November 14, 2006
Black-tie only … penguins steal the spotlight from their animated cousins at the Hollywood premiere.
George Miller's campaign to crack the animation market has begun, writes Peter Mitchell.
A SNOW storm, five cute penguins and a long line of celebrities caused havoc on Hollywood Boulevard when the Australian director George Miller staged the world premiere for his new film, Happy Feet.
The $111 million animated musical comedy is a showcase of Australian acting and filmmaking talent. The tale about a colony of singing penguins in Antarctica stars Nicole Kidman, Hugh Jackman, Hugo Weaving, Anthony LaPaglia and Magda Szubanski.

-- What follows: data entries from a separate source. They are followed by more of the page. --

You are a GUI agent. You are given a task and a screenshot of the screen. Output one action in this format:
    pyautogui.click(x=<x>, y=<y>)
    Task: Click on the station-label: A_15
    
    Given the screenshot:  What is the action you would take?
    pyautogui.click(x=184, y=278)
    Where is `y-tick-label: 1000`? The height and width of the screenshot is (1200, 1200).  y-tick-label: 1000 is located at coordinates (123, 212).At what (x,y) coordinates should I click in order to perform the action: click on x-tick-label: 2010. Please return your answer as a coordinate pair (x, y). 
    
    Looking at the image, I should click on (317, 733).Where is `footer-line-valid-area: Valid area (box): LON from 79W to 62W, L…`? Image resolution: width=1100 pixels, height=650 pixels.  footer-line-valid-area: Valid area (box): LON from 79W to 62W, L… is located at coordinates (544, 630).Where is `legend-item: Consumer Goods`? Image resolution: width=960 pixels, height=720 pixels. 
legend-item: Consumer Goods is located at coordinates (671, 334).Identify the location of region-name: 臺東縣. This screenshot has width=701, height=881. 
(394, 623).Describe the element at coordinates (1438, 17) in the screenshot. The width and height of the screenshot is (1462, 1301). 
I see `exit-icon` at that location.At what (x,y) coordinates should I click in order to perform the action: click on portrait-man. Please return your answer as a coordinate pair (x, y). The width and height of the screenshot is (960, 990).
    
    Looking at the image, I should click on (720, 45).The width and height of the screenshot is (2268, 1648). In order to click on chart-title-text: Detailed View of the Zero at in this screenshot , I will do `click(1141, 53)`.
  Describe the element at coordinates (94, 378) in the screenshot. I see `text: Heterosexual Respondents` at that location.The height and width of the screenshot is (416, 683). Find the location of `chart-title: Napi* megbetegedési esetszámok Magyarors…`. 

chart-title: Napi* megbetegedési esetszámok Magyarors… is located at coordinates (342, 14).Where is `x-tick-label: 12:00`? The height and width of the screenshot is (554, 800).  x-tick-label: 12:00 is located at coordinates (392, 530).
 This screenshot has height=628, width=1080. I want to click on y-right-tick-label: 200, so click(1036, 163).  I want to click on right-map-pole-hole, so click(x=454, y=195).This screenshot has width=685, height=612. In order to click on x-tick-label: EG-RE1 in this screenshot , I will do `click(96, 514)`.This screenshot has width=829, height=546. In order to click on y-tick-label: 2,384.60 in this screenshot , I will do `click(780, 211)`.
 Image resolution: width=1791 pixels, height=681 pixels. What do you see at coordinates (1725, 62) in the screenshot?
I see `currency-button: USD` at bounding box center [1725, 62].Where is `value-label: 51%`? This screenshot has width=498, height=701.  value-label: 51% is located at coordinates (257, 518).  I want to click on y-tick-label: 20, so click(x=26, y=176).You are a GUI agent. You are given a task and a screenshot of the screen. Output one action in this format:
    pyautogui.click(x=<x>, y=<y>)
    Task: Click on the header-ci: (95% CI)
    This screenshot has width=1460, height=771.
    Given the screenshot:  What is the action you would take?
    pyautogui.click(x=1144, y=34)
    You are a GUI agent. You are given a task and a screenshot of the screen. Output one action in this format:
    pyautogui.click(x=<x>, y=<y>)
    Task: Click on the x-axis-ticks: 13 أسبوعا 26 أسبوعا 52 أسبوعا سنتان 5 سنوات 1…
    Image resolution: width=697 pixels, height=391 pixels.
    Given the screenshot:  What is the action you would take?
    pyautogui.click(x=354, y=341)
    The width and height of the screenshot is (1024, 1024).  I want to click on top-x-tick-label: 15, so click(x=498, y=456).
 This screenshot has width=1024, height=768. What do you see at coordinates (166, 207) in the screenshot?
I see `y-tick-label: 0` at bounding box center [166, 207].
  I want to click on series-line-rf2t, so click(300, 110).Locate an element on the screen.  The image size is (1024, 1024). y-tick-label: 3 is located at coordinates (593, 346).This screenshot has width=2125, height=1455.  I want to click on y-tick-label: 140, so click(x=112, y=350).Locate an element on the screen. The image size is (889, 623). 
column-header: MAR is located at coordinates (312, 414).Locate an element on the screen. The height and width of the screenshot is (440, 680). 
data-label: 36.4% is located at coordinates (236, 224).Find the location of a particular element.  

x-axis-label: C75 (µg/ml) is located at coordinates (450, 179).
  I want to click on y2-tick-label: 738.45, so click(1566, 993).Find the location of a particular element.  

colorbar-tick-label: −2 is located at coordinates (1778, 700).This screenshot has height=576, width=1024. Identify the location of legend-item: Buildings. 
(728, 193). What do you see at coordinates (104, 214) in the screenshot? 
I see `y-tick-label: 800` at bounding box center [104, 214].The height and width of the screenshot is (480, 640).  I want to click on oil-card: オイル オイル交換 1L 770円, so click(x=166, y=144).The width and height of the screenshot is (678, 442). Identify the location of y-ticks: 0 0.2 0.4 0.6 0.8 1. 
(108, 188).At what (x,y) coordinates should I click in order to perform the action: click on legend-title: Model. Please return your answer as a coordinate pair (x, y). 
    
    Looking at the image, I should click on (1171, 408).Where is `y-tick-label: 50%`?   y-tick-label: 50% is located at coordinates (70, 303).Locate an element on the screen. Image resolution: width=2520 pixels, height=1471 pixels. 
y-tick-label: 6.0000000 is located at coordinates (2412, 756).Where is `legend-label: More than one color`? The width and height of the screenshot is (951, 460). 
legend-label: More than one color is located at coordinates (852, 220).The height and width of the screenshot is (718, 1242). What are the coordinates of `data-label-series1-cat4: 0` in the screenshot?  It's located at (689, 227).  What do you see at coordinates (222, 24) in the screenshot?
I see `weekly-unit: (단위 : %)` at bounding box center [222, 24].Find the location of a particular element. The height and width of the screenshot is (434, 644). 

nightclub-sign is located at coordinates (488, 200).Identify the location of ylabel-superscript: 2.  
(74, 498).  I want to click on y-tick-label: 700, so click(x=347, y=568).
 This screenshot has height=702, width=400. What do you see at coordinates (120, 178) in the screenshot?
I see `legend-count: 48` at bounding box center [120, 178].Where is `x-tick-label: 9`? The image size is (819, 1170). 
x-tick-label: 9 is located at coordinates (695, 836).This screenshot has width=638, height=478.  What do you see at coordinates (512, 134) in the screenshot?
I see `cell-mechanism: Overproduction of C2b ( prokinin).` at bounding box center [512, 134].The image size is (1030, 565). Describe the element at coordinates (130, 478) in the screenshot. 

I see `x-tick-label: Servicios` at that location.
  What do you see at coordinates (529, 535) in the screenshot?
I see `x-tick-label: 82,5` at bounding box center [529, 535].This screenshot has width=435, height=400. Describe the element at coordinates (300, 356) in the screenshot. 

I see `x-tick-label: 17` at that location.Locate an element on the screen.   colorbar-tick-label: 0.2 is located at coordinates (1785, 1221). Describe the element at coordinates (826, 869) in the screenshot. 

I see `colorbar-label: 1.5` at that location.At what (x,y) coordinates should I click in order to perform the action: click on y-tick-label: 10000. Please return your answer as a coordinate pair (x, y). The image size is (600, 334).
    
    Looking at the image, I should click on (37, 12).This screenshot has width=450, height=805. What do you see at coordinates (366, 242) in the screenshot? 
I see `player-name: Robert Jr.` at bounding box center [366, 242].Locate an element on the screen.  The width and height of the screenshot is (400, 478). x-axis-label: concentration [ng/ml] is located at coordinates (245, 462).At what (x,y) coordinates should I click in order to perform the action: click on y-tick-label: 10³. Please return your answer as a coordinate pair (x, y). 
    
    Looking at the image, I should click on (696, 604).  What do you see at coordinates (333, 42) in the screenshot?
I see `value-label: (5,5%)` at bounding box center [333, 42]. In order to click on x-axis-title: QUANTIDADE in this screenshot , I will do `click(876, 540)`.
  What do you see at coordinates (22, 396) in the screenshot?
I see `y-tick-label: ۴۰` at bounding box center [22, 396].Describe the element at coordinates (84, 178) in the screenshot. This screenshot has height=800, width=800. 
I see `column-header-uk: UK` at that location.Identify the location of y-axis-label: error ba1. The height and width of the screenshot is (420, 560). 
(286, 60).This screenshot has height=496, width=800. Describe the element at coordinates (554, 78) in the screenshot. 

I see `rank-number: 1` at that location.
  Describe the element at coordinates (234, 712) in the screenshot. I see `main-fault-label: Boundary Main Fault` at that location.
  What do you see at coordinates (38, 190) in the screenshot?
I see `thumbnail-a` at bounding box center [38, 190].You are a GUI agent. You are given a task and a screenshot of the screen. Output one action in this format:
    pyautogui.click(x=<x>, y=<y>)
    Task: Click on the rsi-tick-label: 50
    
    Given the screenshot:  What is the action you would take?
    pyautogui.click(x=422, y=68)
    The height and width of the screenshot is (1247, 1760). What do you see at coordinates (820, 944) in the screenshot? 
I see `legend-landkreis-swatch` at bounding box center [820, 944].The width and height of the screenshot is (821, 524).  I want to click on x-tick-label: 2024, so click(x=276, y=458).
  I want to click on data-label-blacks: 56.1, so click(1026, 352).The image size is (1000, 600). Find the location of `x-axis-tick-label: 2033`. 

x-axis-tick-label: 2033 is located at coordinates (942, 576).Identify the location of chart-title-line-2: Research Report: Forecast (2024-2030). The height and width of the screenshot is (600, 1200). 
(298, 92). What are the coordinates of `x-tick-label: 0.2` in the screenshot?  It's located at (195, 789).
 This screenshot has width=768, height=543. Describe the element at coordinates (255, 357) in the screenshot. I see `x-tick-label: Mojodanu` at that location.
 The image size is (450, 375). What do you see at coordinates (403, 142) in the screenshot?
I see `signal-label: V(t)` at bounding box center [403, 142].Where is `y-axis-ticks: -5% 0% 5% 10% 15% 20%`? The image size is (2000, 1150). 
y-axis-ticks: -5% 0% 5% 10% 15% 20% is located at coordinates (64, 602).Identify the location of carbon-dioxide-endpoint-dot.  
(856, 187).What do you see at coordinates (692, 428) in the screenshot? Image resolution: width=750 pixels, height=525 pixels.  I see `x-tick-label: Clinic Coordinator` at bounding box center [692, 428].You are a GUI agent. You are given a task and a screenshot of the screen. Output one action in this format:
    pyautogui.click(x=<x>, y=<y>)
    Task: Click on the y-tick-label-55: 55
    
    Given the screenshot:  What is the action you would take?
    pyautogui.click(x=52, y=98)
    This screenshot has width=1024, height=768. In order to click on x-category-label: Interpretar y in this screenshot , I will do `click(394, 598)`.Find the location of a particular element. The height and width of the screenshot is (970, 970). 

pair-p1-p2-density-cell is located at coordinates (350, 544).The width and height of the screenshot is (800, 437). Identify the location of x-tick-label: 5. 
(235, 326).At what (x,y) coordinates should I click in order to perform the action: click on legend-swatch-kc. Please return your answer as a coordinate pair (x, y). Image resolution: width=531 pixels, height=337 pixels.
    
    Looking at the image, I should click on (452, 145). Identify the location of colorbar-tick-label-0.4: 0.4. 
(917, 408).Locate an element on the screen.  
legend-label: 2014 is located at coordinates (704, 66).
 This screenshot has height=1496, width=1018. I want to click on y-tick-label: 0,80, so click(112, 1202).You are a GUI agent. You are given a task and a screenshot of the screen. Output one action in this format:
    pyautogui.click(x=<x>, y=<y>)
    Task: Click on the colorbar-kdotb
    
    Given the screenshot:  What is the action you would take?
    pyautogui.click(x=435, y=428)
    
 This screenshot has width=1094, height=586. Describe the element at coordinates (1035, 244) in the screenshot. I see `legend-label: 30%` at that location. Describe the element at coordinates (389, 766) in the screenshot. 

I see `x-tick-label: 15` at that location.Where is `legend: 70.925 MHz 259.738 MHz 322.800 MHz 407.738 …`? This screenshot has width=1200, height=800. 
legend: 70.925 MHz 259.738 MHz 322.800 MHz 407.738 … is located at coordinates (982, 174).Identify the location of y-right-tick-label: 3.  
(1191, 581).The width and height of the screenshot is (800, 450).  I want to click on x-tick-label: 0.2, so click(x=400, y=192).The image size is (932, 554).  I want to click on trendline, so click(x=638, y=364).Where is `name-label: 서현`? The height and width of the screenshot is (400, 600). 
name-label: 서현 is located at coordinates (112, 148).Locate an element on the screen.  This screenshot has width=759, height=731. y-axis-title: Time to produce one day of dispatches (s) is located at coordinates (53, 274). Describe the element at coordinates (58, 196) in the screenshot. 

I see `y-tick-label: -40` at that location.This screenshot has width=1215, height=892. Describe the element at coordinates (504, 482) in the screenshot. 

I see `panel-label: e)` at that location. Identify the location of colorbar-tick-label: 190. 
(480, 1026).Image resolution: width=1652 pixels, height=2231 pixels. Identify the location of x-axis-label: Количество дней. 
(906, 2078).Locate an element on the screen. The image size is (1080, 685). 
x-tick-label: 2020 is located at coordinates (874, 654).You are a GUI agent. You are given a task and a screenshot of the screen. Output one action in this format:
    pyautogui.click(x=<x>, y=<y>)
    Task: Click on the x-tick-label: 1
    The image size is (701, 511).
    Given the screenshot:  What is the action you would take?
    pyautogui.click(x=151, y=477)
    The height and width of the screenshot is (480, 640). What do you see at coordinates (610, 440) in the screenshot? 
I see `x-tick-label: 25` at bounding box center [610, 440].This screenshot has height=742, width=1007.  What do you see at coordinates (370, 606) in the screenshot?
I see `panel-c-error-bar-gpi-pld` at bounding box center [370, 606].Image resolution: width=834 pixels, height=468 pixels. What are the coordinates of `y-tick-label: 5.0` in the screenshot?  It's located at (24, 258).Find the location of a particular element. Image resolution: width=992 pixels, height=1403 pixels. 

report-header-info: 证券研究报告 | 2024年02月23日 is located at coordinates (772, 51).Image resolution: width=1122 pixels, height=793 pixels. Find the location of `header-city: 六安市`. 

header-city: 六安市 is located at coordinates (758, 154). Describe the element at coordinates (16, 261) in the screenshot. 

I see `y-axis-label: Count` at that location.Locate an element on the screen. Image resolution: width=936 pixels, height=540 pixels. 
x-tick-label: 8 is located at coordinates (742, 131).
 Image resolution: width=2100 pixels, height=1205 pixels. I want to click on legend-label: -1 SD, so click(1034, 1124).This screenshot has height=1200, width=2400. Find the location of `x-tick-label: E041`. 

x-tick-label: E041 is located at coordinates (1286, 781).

Despite a warm reception for the film, 61-year-old Miller, who launched Mel Gibson's international career in 1979 with Mad Max and made the world fall in love with pigs with 1995's Babe with director Chris Noonan, was playing it cool before the premiere at Hollywood's historic Grauman's Chinese Theatre.
"My celebration comes later," Miller said. "Once I see it with a paying audience and see that they take something from the movie, I'll know whether to celebrate."
Perhaps he took his cue, too, from one of the first reviews of the film. The influential US trade magazine Variety declared that viewers who had grown weary of animated movies would find a tonic in Happy Feet thanks to its striking visuals, invigorating songs and lively characterisations.
"Although the film might prove a bit too different for a minority of parents, general reaction is likely to be one of jaw-dropping amazement," wrote Todd McCarthy. "There is no mistaking Happy Feet as anything but the work of a real filmmaker; in terms of composition, camera movement and editing, the picture is conceived as a 'real' movie, and emerges as one of the very best directed animated films on record … the attention to detail is phenomenal; the humour ample. But the story is inescapably serious on both personal and societal levels."
Sunday's premiere was grand even by Hollywood standards, with the usual red carpet switched to ice white and wind machines blowing fake snow in the air.
Five penguins, enticed by an animal trainer with a bucket of fish, waddled down the white carpet and posed, almost on cue, for the world's media.
Kidman, who has been lying low since her husband, Keith Urban, entered a rehabilitation program, and Jackman were expected to attend but were late cancellations.
The comedian Robin Williams, who voiced Lovelace the Guru, a smooth-talking penguin with a love for females, ran amok.
Williams said he was a fan of Miller's work since he first watched Mad Max.
"I thought, 'Well, if he's worked with Mel, he can try me'," Williams joked. "George is the sweetest man; he's like Gandhi in a suit."
Elijah Wood voices the clumsy Mumble, the only penguin in the colony who can't sing. Instead, Mumble has a talent for dance, which leads his ostracisation.
Mumble's parents are voiced by Kidman and Jackman, who both sing in the film. Weaving voices the grumpy penguin, Noah the Elder, who is disturbed by Mumble's dancing, and Szubanski gets plenty of laughs as Miss Viola, a strict singing teacher.
Happy Feet, which opens in cinemas here on Boxing Day, is a landmark film for Australia as the nation's first 3-D animated feature film.
The Sydney company Animal Logic was responsible for the film's animation and the Australian film production company Village Roadshow funded the project in conjunction with the Hollywood studio Warner Bros.